The buildings are more rigid. The Imperfecz store states, “All buildings are cast in gray resin, with a black wash and glossy finish.” They may be cast in resin, but the paint leaves the buildings feelings more like a dense plastic. They feel much different than a regular resin figure.Subjective:
The third wave of Doom Gotter figures were the first I purchased since I started posting again on UofM. In the spirit of total honesty, I need to share my initial thought when I purchased this figure, “It’s $10 and will give me a post.”
That’s not meant with any disrespect. I simply didn’t have a major reaction to the figure. I was much more excited for the Baba Yaga figure. I couldn’t have been more pleasantly surprised. The Bunyip figure is an incredibly well-crafted and hyper-detailed figure. But does it look like a Bunyip?
I didn’t know anything about the Bunyip mythology, so I had to do some quick research. It turns out there isn’t an absolute “correct” Bunyip character. It seems to have so many different traits that any broad animal trait could be applied.

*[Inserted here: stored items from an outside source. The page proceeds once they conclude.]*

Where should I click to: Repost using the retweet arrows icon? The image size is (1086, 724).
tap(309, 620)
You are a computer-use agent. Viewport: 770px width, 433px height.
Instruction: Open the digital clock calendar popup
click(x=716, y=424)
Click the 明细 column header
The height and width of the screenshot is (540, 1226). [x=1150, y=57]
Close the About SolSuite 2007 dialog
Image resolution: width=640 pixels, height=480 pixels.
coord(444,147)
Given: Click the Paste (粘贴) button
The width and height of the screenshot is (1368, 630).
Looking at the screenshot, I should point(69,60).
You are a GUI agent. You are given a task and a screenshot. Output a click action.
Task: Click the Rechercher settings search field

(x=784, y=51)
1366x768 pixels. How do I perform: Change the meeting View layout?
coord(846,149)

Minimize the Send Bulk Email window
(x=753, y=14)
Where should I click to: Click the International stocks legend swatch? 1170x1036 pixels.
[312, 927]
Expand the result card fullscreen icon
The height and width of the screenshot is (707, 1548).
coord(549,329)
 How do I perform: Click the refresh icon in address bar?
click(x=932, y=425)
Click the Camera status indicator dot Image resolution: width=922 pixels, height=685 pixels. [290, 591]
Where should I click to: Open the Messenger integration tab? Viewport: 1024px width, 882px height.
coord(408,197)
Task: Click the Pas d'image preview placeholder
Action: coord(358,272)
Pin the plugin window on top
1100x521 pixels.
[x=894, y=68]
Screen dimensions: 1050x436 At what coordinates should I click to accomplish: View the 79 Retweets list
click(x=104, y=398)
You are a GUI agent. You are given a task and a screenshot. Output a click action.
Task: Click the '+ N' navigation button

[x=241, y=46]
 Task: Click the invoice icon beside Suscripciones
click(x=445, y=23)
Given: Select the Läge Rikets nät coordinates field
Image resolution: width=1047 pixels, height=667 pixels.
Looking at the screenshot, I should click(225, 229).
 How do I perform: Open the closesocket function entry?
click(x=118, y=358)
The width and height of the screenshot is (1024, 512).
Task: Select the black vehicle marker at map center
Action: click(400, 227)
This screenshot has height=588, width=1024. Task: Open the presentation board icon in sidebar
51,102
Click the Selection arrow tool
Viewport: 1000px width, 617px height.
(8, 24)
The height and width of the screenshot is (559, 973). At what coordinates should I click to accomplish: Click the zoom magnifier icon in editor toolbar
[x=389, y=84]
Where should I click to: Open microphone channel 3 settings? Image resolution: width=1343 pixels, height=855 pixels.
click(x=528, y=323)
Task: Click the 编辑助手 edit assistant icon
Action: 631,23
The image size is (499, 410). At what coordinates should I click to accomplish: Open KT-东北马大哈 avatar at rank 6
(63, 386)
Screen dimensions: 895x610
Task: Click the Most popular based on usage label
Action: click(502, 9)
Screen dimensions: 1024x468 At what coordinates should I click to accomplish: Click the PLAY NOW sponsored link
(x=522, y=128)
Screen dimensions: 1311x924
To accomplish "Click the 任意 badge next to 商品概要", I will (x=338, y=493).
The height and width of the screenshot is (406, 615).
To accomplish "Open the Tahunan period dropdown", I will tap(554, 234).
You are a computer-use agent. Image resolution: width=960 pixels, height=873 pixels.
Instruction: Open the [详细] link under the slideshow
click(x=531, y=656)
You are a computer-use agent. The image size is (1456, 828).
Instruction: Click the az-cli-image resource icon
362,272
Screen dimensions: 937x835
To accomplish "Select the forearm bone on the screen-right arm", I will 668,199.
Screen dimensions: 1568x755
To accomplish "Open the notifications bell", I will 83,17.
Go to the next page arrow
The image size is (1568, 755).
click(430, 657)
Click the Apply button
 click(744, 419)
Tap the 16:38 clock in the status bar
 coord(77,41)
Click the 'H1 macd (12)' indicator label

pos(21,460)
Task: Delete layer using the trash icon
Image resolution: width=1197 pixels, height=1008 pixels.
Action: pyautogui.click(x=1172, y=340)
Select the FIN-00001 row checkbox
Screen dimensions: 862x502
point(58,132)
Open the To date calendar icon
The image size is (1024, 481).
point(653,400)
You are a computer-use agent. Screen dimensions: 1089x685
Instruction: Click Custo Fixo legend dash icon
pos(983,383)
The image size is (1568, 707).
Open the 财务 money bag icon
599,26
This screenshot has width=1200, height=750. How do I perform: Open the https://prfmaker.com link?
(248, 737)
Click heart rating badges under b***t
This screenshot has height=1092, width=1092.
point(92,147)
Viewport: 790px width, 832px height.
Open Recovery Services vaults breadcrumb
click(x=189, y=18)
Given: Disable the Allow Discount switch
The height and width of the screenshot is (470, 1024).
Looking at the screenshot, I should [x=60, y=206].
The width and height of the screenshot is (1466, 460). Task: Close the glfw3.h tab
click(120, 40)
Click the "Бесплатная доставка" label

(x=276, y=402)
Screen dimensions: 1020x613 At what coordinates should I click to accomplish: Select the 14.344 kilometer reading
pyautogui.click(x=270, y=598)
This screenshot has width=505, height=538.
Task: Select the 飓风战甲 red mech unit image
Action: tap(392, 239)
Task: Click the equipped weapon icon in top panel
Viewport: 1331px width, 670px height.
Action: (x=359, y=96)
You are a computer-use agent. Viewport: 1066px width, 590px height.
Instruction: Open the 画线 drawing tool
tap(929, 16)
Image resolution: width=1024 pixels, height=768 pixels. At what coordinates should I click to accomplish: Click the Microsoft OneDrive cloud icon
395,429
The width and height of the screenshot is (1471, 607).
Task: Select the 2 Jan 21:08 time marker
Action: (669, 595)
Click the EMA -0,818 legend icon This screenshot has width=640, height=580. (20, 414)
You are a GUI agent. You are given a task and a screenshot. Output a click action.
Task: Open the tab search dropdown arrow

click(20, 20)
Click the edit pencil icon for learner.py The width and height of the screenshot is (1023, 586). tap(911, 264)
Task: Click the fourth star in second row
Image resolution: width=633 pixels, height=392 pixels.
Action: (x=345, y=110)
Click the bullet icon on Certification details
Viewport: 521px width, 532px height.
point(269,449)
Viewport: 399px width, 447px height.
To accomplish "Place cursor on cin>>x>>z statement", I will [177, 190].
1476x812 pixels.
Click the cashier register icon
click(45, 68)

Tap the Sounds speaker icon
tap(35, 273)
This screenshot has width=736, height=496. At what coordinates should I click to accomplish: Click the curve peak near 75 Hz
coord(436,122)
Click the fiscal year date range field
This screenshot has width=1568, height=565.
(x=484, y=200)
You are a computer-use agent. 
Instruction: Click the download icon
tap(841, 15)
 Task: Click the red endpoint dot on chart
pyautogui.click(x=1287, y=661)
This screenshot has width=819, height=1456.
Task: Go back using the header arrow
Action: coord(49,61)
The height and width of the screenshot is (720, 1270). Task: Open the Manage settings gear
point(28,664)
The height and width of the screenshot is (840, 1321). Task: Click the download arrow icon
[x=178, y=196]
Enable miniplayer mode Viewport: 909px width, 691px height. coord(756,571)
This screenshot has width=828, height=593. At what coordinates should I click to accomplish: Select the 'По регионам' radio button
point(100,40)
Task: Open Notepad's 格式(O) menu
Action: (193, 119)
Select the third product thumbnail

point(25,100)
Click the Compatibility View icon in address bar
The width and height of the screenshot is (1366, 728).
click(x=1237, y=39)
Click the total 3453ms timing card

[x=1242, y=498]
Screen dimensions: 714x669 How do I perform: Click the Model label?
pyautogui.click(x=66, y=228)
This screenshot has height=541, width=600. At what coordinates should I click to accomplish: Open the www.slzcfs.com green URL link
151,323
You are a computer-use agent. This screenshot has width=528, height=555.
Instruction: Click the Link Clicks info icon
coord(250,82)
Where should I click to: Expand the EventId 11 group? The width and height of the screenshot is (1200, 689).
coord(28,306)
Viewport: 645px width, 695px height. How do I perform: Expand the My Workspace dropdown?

My opinion was validated further when I showed the figure to my youngest son. He thought it was “a cool M.U.S.C.L.E.” and wanted to “help me play with it.” This doesn’t happen with every toy that arrives at our house.
I could see the figure had sparked my youngest imagination – arguably the highest praise any toy can receive. As I tried to document the figure for the website my youngest said I was “doing it wrong.”
I was trying to take pictures that fully displayed the pieces from different angles:
He took the building’s and “fixed” the error that was obvious to him. His final product is titled: Picture 1 – The Buildings Stack.
He was immensely proud that he was able to show his Dad the correct way to play with toys. After he made the obvious correction I asked him if that was the best way to show all the toys together. He paused and said, “No.”
His little hands went to work; trying to balance buildings and figures on the somewhat lumpy UofM grass. Finally he was done and said, “They look coolest like this.” His final product is titled: Picture 2 – Cooler Set-Up.
I had to admit it. He set-up a much better picture. He’s six years old.
I can still beat him in basketball.
I had one final request of my youngest. I wanted him to put together a picture using the complete third wave of DOOM Gotter figures. His final set-up can be seen below. It is titled: The Doom Gotter 3rd Wave – Bunyip and Baba Yaga.You may already know these artists. But just in case you need to find more information, here are some places to find more information about Ironhaus Productions, check out these links:
– Ironhaus Productions on UofM
– Ironhaus Productions’ Store
– Ironhaus Productions’ Blog
– Ironhaus Productions on Facebook
– Ironhaus Productions on Instagram
For more information about Luke Harris, Check out these links:
– Luke Harris on UofMUSCLE.com
– Luke’s Imperfecz Toyz Store
– Luke’s Imperfecz Blog
– Luke Harris on Facebook
– Luke Harris on Twitter
– Luke Harris on Instagram
If it has not been clear enough, then I want to make it perfectly clear at the end. Not only should Bunyip be added to minifigure collections, but the entire third wave of DOOM Gotter figures should be added.